A galvanometer has full scale deflection current of 500 micro-Ampere, and resistance of 100 Ohm. Shunt with what resistance has to be combined with the galvanometer in order to transform it to an ammeter able to measure current of 10 Ampere full scale?

 To convert a galvanometer into an ammeter capable of measuring higher currents, we need to connect a low resistance in parallel with the galvanometer. This low resistance is called a "shunt" resistance, and it allows most of the current to bypass the galvanometer to prevent it from being damaged by high currents.

Let's calculate the shunt resistance required for the given conditions:

1. Full-scale deflection current of the galvanometer, \( I_g \), is 500 microamperes (µA) or 500 x 10^(-6) A. 2. Galvanometer resistance, \( R_g \), is 100 ohms (Ω). 3. The desired full-scale deflection current of the converted ammeter, \( I_A \), is 10 amperes (A).

Since we want the galvanometer to deflect fully for a current of 10 A, the shunt resistance, \( R_s \), will carry the rest of the current which is not going through the galvanometer. Let's denote the current through the shunt as \( I_s \).

Kirchhoff's Current Law states that the total current entering a junction must equal the total current leaving the junction. Applying this to our setup we get: \[ I_A = I_g + I_s \]

Rearranging to find the current through the shunt: \[ I_s = I_A - I_g \] \[ I_s = 10 A - 500 x 10^(-6) A \] \[ I_s \approx 10 A \] (since 500 µA is negligible compared to 10 A)

Now, the voltage across the shunt (\( V_s \)) and the galvanometer (\( V_g \)) will be the same due to parallel connection. We apply Ohm's law to find the voltage across the galvanometer: \[ V_g = I_g \cdot R_g \] \[ V_g = 500 x 10^(-6) A \cdot 100 Ω \] \[ V_g = 0.05 V \]

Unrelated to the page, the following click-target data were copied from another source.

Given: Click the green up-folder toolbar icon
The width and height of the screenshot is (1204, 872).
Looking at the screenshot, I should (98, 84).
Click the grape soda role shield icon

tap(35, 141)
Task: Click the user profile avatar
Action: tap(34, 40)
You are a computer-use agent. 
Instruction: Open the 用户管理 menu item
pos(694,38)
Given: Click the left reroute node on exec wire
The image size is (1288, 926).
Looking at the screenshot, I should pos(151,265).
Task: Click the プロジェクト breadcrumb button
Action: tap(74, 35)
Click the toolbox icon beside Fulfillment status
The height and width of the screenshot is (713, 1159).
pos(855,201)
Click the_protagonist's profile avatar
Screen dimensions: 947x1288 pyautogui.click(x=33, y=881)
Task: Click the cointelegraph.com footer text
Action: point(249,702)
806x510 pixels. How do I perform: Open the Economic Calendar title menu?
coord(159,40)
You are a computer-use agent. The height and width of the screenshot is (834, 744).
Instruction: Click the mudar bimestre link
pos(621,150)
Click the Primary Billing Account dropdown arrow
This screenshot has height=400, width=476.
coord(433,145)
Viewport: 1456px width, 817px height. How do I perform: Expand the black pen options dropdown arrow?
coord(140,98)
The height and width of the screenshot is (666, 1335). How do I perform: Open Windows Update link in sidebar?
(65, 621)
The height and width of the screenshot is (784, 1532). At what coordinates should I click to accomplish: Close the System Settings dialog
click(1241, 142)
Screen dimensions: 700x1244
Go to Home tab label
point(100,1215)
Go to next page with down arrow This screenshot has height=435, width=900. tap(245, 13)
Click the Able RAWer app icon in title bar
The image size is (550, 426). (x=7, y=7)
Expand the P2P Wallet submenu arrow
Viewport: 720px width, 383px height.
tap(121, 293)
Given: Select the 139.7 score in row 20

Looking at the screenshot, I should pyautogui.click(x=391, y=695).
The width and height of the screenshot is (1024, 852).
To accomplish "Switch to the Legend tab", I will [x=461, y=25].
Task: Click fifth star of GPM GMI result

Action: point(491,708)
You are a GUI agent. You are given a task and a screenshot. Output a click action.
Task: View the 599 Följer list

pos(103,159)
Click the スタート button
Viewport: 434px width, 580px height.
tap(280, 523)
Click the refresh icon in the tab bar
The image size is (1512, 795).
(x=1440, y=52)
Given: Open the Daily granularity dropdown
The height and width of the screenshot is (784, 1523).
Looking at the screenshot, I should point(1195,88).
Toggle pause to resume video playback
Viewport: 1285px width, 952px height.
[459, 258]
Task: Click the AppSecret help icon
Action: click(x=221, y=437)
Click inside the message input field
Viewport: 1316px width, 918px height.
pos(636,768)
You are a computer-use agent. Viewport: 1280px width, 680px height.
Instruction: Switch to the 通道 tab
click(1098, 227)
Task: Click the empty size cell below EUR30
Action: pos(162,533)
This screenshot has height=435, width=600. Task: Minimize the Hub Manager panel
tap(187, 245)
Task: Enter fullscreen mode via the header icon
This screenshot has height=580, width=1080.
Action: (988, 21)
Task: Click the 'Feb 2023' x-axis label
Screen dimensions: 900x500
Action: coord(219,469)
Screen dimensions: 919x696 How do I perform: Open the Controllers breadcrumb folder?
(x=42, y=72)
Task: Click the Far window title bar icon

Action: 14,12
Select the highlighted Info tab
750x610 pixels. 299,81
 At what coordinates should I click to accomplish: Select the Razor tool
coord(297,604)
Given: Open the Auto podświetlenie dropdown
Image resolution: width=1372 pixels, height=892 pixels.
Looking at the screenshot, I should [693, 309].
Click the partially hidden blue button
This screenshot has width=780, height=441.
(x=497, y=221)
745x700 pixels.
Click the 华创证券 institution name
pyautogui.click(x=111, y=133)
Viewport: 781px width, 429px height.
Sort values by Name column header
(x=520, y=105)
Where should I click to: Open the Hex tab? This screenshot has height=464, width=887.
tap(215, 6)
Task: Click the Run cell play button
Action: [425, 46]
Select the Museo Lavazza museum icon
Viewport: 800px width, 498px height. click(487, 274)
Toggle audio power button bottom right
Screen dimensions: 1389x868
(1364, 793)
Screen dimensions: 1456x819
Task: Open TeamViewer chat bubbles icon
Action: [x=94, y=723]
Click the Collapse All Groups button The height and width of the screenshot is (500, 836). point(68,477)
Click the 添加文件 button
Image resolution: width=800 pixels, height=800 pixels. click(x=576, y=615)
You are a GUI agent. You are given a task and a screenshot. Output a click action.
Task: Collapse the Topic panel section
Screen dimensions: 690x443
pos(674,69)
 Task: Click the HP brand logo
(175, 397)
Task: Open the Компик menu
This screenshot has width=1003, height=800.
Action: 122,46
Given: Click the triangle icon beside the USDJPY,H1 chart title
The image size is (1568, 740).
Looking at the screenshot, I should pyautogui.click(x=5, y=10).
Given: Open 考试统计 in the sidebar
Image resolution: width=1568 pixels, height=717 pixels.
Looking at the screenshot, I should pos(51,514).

By Ohm's law, the voltage across the shunt is also 0.05 V. We can now find the shunt resistance using Ohm's law (\( V = I \cdot R \)): \[ R_s = \frac{V_s}{I_s} \] \[ R_s = \frac{0.05 V}{10 A} \] \[ R_s = 0.005 Ω \] or 5 milliohms (mΩ)

Therefore, to transform the given galvanometer into an ammeter that can measure up to 10 amperes, we need to connect a shunt resistance of 5 milliohms in parallel with it.